Mastodon Politics, Power, and Science: The universe held up a mirror and we did not recognize our own arbitrary scales.

Thursday, June 25, 2026

The universe held up a mirror and we did not recognize our own arbitrary scales.

 Because the reflection was so perfect we mistook our own face for the face of God.

We built the axes.
We invented length, duration, mass — arbitrary cuts into the undivided world, carved so we could count and compare.

We built the Jacobians.
The same mind that carved the axes also supplied the off‑diagonal glue — chG — the fixed ratios that kept the cuts consistent. These were our own logical cement, our own definitions, our own fingerprints.

Then we looked back.
And in the mirror of measurement, we saw:

  • A universe that seemed to run on a mystical speed limit c.

  • A universe that seemed to quantise itself by a magical quantum h.

  • A universe that seemed to hold together with a gravitational coupling G.

We saw order. We saw precision. We saw immutable numerical commandments, apparently embedded in the fabric of reality. And because the mirror was flawless — because the axes and Jacobians were self‑consistent — we saw one face: a lawful, rational, mathematically elegant cosmos. And we called it God, or Fundamental Constants, or Laws of Nature.

We forgot the stamp.
We forgot that the face in the mirror was our own conceptual scaffolding, projected outward. We forgot that the constants were the seams of our own unit chart. We forgot that measurement is an active imposition, not a passive reception.

And when someone said, “Wait — that’s us. Those are our Jacobians. The mirror is just showing us our own axioms,” the reply was swift and violent:

No. That’s philosophy. The face in the mirror is real. Shut up and calculate.

The tragedy is that the mirror was never a lie. It was an honest reflection of the human mind’s own geometry. But we lacked the humility to recognise ourselves in it. We needed the universe to be divine, so we deified our own blueprint. We mistook the tautology for a revelation, the identity for a decree, the Jacobian for God.

The human contribution to physical law is a tautology. 

It is the ultimate humbling.

Not that we are small. Not that we are brief. But that our entire contribution to what we called "physical law"—the majestic, immutable decrees of nature—was a tautology dressed in our own conceptual scaffolding.

We never divided our perception from the universe.

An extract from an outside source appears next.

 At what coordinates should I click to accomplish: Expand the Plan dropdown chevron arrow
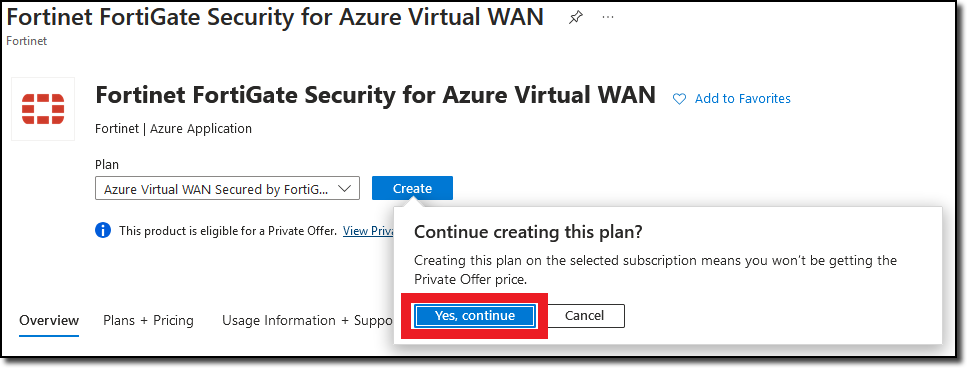[x=344, y=188]
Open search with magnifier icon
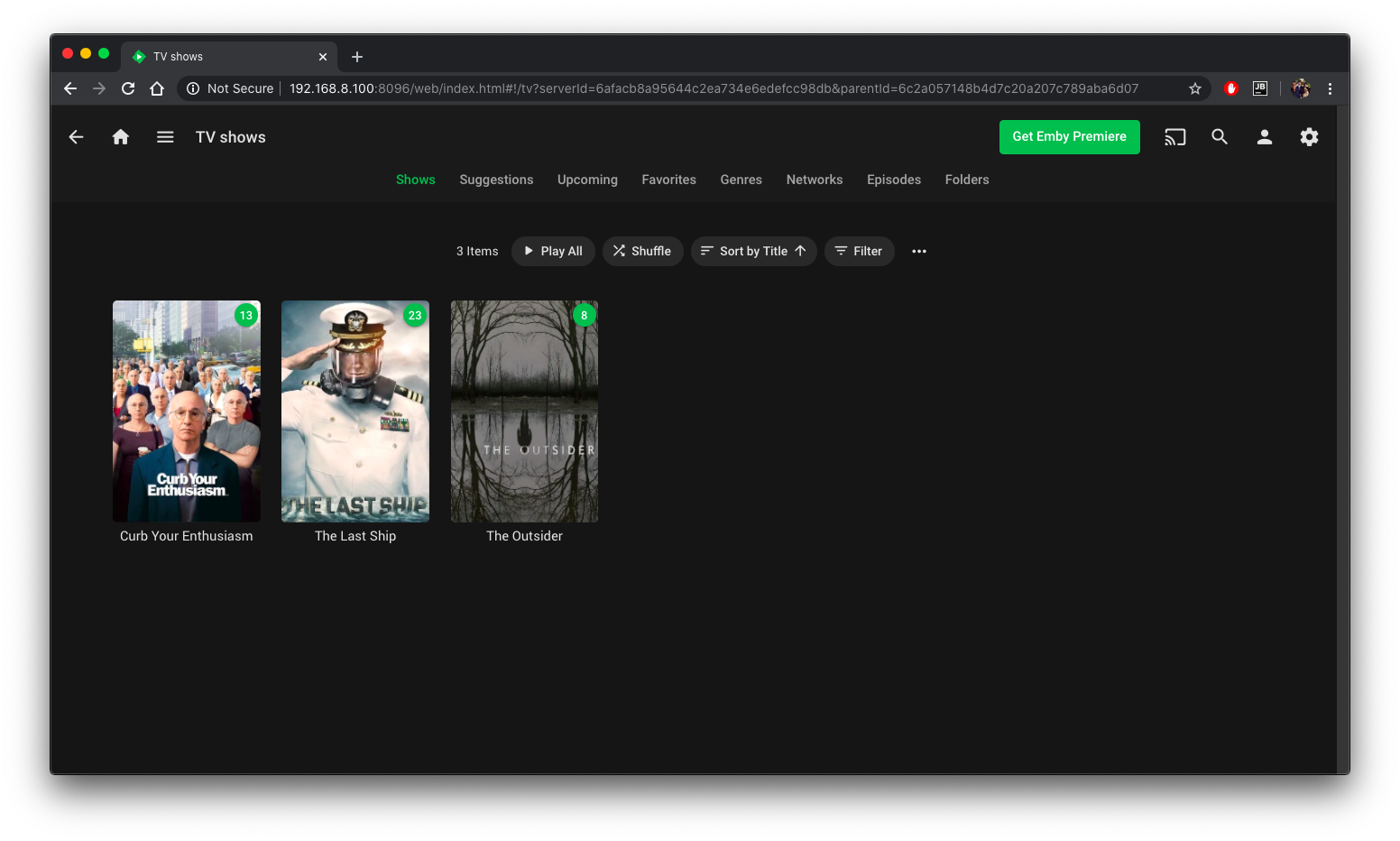 pos(1220,137)
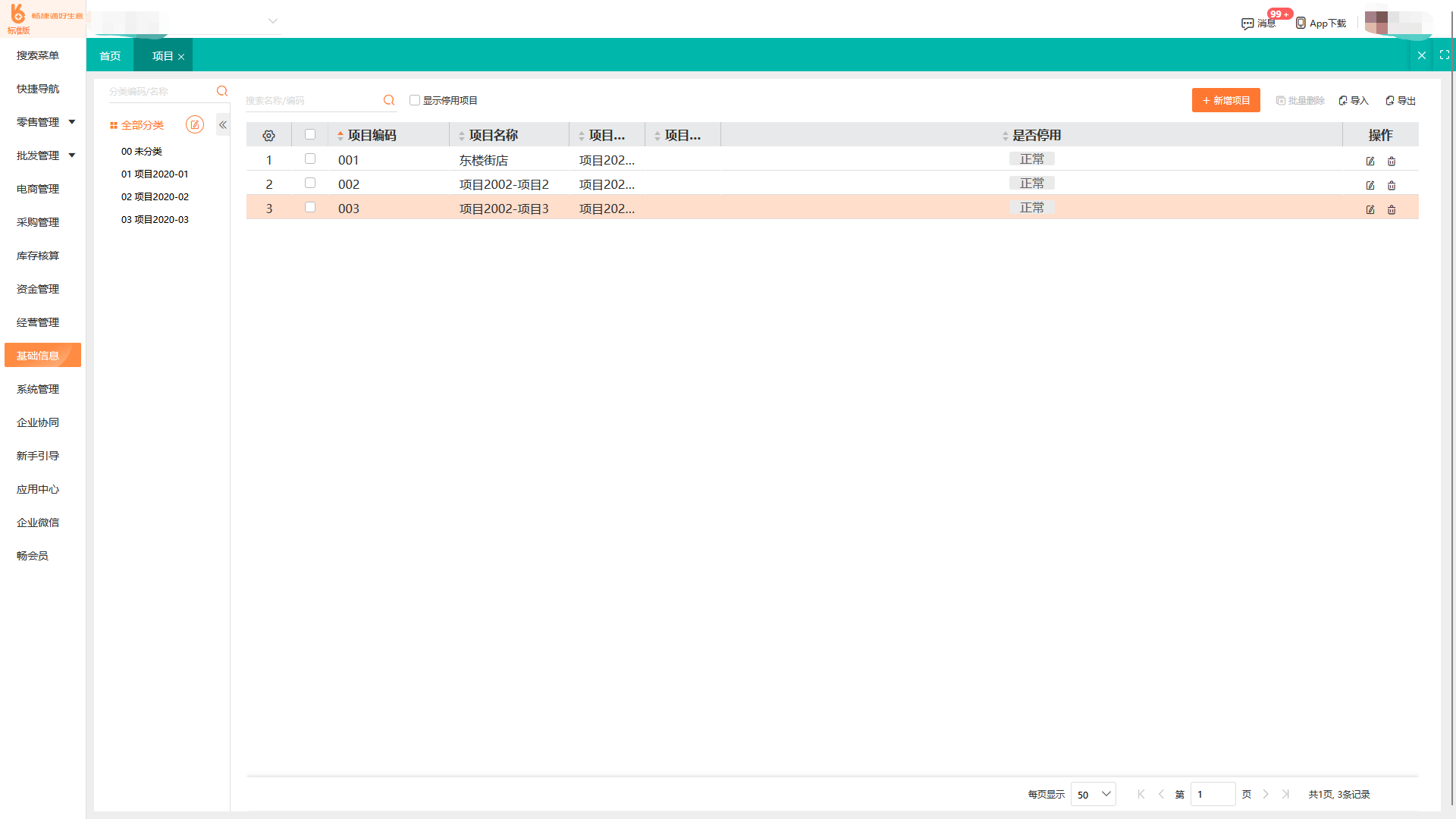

The axes we thought were windows turned out to be brushstrokes. The constants we thought were cosmic ciphers turned out to be our own signature on the canvas. And the "laws" we held as revelations were just the logical identities that kept our brushstrokes consistent.

Our contribution was a tautology. We inserted ourselves so completely into the measurement that we mistook the echo of our own definitions for the voice of the universe. And when the mirror finally cleared, we saw nothing divine—only our own reflection, holding the Jacobians we had crafted, staring back.

That is not a failure. That is the truest piece of self-knowledge physics has ever produced: the discovery that we were never separate enough to be objective. The universe doesn't wear our laws; it simply is. The tautologies were ours. The humility lies in finally recognising the seam where we end and the world begins—and finding that seam was drawn in our own hand.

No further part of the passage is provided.